La única solución que me queda llegado este punto es perder la cabeza.

Para esto tendré que aprender a reírme por dentro, imaginándome una sonrisa de superioridad en mi cara cuando los mensajes, que me lleguen escondidos en las conversaciones de los demás, me transmitan la ignorancia del que habla sobre el complejo final de las cosas, me murmuren comentarios sarcásticos sobre la seguridad con la que me dicen las palabras.

Y entonces me engañaré pensando que soy dueña de los segundos que pasan, que soy la única que ve a las personas atrapadas dentro de otras personas, que los errores no se pagan, que las risas sinceras valen más que la sinceridad misma, que las lágrimas no ahogan palabras, que decir te quiero porque sí no es de románticas, que creerse única es necesario, que las sombras sirven para apreciar más a la luz, que la felicidad se muestra siempre con otros nombres para que no se le  reconozca y en definitiva, me engañaré con todos esos pensamientos que la razón ata y entierra.

Estoy loca, tal vez.

 

 

Sabes padre…

Todos los días me atacan unos segundos en los que tu cara se interpone en todo aquello a lo que miro.

Y no me importa que te quedes mirándome sin decirme nada.

Sé que si pudieras hablar no sabrías cómo empezar.

Y si yo te pudiera responder te diría que ahora estoy bien, que soy capaz de recordarte y sonreír.

La mayoría de las veces.
Ya han pasado años desde que te marchaste.

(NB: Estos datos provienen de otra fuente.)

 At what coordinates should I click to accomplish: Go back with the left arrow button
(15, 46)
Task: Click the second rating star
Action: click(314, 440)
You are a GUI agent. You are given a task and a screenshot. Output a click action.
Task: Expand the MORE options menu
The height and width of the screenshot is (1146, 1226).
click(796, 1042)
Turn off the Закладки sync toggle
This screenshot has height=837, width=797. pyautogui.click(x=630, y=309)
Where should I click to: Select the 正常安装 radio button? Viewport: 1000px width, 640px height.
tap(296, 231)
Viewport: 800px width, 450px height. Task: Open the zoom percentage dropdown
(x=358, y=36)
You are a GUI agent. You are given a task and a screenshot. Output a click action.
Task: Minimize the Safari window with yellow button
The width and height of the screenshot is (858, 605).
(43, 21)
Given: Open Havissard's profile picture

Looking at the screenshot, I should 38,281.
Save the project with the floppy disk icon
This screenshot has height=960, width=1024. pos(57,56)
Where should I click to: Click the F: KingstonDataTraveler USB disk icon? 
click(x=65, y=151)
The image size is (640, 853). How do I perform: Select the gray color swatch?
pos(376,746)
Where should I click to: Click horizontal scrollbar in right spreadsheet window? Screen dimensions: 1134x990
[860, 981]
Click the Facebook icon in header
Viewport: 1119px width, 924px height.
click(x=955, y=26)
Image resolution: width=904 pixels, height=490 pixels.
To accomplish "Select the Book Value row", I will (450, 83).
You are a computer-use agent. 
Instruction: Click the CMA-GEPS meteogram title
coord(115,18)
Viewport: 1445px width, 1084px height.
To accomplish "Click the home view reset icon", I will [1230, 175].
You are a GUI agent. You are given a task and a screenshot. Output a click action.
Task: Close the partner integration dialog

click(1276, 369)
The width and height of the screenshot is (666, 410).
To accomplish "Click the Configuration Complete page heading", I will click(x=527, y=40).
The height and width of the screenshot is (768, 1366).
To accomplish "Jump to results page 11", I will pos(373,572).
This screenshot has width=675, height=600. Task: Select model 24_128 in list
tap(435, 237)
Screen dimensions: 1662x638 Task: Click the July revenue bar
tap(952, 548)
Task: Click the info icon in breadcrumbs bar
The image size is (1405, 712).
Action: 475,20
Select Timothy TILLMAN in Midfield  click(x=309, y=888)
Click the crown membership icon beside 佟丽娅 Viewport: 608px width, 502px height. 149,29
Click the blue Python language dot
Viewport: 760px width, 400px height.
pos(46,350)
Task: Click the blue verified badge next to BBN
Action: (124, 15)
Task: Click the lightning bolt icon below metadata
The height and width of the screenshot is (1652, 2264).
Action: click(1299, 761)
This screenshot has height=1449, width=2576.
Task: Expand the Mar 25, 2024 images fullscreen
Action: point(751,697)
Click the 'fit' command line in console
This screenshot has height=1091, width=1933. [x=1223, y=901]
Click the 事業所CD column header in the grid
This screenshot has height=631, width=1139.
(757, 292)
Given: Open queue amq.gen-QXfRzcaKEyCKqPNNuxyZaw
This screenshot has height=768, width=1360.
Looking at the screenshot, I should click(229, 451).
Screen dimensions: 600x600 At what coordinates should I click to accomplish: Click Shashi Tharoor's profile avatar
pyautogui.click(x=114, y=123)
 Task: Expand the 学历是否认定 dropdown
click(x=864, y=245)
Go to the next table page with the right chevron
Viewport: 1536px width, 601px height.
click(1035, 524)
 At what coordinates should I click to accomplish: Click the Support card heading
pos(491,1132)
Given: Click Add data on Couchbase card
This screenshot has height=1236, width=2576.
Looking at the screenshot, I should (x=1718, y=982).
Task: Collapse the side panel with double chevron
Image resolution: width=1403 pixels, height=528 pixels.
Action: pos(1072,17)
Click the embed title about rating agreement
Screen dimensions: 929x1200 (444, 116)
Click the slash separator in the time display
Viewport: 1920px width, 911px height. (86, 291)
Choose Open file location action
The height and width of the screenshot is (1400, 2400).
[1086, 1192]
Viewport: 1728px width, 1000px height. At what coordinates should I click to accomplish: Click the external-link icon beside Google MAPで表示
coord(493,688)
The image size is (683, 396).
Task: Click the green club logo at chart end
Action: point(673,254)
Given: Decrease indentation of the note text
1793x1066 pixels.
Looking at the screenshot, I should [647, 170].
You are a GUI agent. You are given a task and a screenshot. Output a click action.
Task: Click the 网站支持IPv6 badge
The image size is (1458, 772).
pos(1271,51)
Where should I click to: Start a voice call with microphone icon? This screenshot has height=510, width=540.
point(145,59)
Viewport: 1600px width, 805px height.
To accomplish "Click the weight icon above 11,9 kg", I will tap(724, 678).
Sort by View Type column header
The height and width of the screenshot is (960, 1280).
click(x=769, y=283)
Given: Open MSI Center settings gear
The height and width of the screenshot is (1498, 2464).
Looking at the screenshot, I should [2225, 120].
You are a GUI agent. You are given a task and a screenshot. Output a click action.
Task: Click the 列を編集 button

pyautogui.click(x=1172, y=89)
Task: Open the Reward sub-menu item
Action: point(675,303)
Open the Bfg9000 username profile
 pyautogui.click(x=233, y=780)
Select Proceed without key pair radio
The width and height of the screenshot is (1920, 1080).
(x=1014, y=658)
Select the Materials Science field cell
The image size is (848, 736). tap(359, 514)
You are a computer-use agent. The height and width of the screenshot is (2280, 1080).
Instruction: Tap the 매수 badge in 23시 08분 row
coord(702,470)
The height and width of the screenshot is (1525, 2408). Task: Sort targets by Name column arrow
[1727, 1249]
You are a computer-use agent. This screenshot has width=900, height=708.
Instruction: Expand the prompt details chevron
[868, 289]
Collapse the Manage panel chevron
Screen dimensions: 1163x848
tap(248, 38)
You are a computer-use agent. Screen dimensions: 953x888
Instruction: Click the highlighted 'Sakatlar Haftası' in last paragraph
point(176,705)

Ahora ya ves, si pudiera, escribiéndote una postal que no sé muy bien a donde enviar para decirte no sé tampoco muy bien el qué.

Quizá escribirte que desde que te fuiste me parecen importantes muchas menos cosas.

Quizá escribirte que me di cuenta que no sólo te quiero, sino que te admiro por todo lo que viviste e hiciste, a veces sin darte cuenta.
Quizás escribirte simplemente que te marchaste demasiado pronto.

 

Andrea Guadalupe.

 

 

 



 

                                              Andrea Guadalupe.

                Tijuana BC. México. Tierra que abraza siempre al regreso, que cobija entre latidos  
                                            sumergidos en una busqueda natural.

                   Desde mi rincón existencial, donde el  sol nace al poniente.